:: Task details ::
Update the entries below so that "Find the location of a particular element" becomes "Locate a specific element" everywhere. Change nothing else.

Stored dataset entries

************

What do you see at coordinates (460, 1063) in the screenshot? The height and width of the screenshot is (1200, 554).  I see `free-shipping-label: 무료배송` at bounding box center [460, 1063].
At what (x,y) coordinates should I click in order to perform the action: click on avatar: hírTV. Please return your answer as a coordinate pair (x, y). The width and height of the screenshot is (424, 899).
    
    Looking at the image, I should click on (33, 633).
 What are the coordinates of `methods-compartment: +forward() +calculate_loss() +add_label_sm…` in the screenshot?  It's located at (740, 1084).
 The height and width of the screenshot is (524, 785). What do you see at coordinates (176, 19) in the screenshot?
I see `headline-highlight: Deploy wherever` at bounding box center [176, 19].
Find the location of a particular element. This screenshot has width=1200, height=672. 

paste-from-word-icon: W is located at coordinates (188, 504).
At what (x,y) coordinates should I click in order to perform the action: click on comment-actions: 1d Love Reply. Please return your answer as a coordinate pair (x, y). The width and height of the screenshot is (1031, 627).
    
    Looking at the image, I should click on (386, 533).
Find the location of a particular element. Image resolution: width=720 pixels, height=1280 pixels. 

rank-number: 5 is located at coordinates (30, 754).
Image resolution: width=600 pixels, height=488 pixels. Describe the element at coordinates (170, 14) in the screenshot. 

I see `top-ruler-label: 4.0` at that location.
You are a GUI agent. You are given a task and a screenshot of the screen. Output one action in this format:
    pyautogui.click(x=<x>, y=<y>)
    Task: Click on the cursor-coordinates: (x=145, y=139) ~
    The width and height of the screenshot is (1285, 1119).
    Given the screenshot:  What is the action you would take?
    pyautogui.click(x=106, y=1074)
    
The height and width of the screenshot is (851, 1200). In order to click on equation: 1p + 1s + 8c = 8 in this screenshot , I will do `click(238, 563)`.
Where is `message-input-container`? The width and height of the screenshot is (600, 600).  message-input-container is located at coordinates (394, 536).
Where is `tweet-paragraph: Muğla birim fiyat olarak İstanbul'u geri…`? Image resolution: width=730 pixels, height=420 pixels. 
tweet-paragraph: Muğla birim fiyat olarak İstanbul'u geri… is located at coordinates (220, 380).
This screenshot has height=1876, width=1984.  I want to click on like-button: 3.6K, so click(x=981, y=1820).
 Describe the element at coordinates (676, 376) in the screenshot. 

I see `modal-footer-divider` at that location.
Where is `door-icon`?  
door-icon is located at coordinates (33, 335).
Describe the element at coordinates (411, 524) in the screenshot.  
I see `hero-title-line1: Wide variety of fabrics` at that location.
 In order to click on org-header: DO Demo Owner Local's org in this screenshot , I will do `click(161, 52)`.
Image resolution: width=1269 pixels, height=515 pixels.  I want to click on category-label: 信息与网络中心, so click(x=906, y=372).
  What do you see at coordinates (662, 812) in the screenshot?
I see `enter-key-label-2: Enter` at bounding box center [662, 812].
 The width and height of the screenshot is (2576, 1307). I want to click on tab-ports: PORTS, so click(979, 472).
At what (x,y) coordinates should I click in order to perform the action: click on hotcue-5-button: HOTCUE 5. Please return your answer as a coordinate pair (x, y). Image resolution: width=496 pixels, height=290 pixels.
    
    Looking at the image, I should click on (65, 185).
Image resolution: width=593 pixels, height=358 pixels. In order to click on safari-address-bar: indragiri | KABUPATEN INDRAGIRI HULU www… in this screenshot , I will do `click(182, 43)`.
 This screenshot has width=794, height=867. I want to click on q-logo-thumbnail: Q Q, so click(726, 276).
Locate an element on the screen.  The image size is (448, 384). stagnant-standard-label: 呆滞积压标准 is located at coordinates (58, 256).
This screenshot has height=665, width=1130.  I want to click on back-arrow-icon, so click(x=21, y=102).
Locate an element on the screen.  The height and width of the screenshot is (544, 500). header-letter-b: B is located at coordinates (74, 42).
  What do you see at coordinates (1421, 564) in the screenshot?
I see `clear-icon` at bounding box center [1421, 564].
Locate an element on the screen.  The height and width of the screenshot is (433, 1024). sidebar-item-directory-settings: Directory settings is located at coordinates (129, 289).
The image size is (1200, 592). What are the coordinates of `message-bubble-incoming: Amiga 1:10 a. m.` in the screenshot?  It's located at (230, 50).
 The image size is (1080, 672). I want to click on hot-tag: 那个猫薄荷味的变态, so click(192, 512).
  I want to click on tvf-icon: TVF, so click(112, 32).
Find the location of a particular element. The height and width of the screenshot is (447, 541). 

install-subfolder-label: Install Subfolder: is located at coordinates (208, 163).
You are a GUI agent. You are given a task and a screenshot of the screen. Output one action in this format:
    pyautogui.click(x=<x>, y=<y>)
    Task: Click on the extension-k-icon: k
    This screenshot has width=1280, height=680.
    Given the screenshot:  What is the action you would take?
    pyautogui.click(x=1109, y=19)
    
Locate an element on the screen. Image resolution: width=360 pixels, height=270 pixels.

************

:: Task output ::
What do you see at coordinates (460, 1063) in the screenshot? The height and width of the screenshot is (1200, 554).  I see `free-shipping-label: 무료배송` at bounding box center [460, 1063].
At what (x,y) coordinates should I click in order to perform the action: click on avatar: hírTV. Please return your answer as a coordinate pair (x, y). The width and height of the screenshot is (424, 899).
    
    Looking at the image, I should click on (33, 633).
 What are the coordinates of `methods-compartment: +forward() +calculate_loss() +add_label_sm…` in the screenshot?  It's located at (740, 1084).
 The height and width of the screenshot is (524, 785). What do you see at coordinates (176, 19) in the screenshot?
I see `headline-highlight: Deploy wherever` at bounding box center [176, 19].
Locate a specific element. This screenshot has width=1200, height=672. 

paste-from-word-icon: W is located at coordinates (188, 504).
At what (x,y) coordinates should I click in order to perform the action: click on comment-actions: 1d Love Reply. Please return your answer as a coordinate pair (x, y). The width and height of the screenshot is (1031, 627).
    
    Looking at the image, I should click on (386, 533).
Locate a specific element. Image resolution: width=720 pixels, height=1280 pixels. 

rank-number: 5 is located at coordinates (30, 754).
Image resolution: width=600 pixels, height=488 pixels. Describe the element at coordinates (170, 14) in the screenshot. 

I see `top-ruler-label: 4.0` at that location.
You are a GUI agent. You are given a task and a screenshot of the screen. Output one action in this format:
    pyautogui.click(x=<x>, y=<y>)
    Task: Click on the cursor-coordinates: (x=145, y=139) ~
    The width and height of the screenshot is (1285, 1119).
    Given the screenshot:  What is the action you would take?
    pyautogui.click(x=106, y=1074)
    
The height and width of the screenshot is (851, 1200). In order to click on equation: 1p + 1s + 8c = 8 in this screenshot , I will do `click(238, 563)`.
Where is `message-input-container`? The width and height of the screenshot is (600, 600).  message-input-container is located at coordinates (394, 536).
Where is `tweet-paragraph: Muğla birim fiyat olarak İstanbul'u geri…`? Image resolution: width=730 pixels, height=420 pixels. 
tweet-paragraph: Muğla birim fiyat olarak İstanbul'u geri… is located at coordinates (220, 380).
This screenshot has height=1876, width=1984.  I want to click on like-button: 3.6K, so click(x=981, y=1820).
 Describe the element at coordinates (676, 376) in the screenshot. 

I see `modal-footer-divider` at that location.
Where is `door-icon`?  
door-icon is located at coordinates (33, 335).
Describe the element at coordinates (411, 524) in the screenshot.  
I see `hero-title-line1: Wide variety of fabrics` at that location.
 In order to click on org-header: DO Demo Owner Local's org in this screenshot , I will do `click(161, 52)`.
Image resolution: width=1269 pixels, height=515 pixels.  I want to click on category-label: 信息与网络中心, so click(x=906, y=372).
  What do you see at coordinates (662, 812) in the screenshot?
I see `enter-key-label-2: Enter` at bounding box center [662, 812].
 The width and height of the screenshot is (2576, 1307). I want to click on tab-ports: PORTS, so click(979, 472).
At what (x,y) coordinates should I click in order to perform the action: click on hotcue-5-button: HOTCUE 5. Please return your answer as a coordinate pair (x, y). Image resolution: width=496 pixels, height=290 pixels.
    
    Looking at the image, I should click on (65, 185).
Image resolution: width=593 pixels, height=358 pixels. In order to click on safari-address-bar: indragiri | KABUPATEN INDRAGIRI HULU www… in this screenshot , I will do `click(182, 43)`.
 This screenshot has width=794, height=867. I want to click on q-logo-thumbnail: Q Q, so click(726, 276).
Locate an element on the screen.  The image size is (448, 384). stagnant-standard-label: 呆滞积压标准 is located at coordinates (58, 256).
This screenshot has height=665, width=1130.  I want to click on back-arrow-icon, so click(x=21, y=102).
Locate an element on the screen.  The height and width of the screenshot is (544, 500). header-letter-b: B is located at coordinates (74, 42).
  What do you see at coordinates (1421, 564) in the screenshot?
I see `clear-icon` at bounding box center [1421, 564].
Locate an element on the screen.  The height and width of the screenshot is (433, 1024). sidebar-item-directory-settings: Directory settings is located at coordinates (129, 289).
The image size is (1200, 592). What are the coordinates of `message-bubble-incoming: Amiga 1:10 a. m.` in the screenshot?  It's located at (230, 50).
 The image size is (1080, 672). I want to click on hot-tag: 那个猫薄荷味的变态, so click(192, 512).
  I want to click on tvf-icon: TVF, so click(112, 32).
Locate a specific element. The height and width of the screenshot is (447, 541). 

install-subfolder-label: Install Subfolder: is located at coordinates (208, 163).
You are a GUI agent. You are given a task and a screenshot of the screen. Output one action in this format:
    pyautogui.click(x=<x>, y=<y>)
    Task: Click on the extension-k-icon: k
    This screenshot has width=1280, height=680.
    Given the screenshot:  What is the action you would take?
    pyautogui.click(x=1109, y=19)
    
Locate an element on the screen. Image resolution: width=360 pixels, height=270 pixels.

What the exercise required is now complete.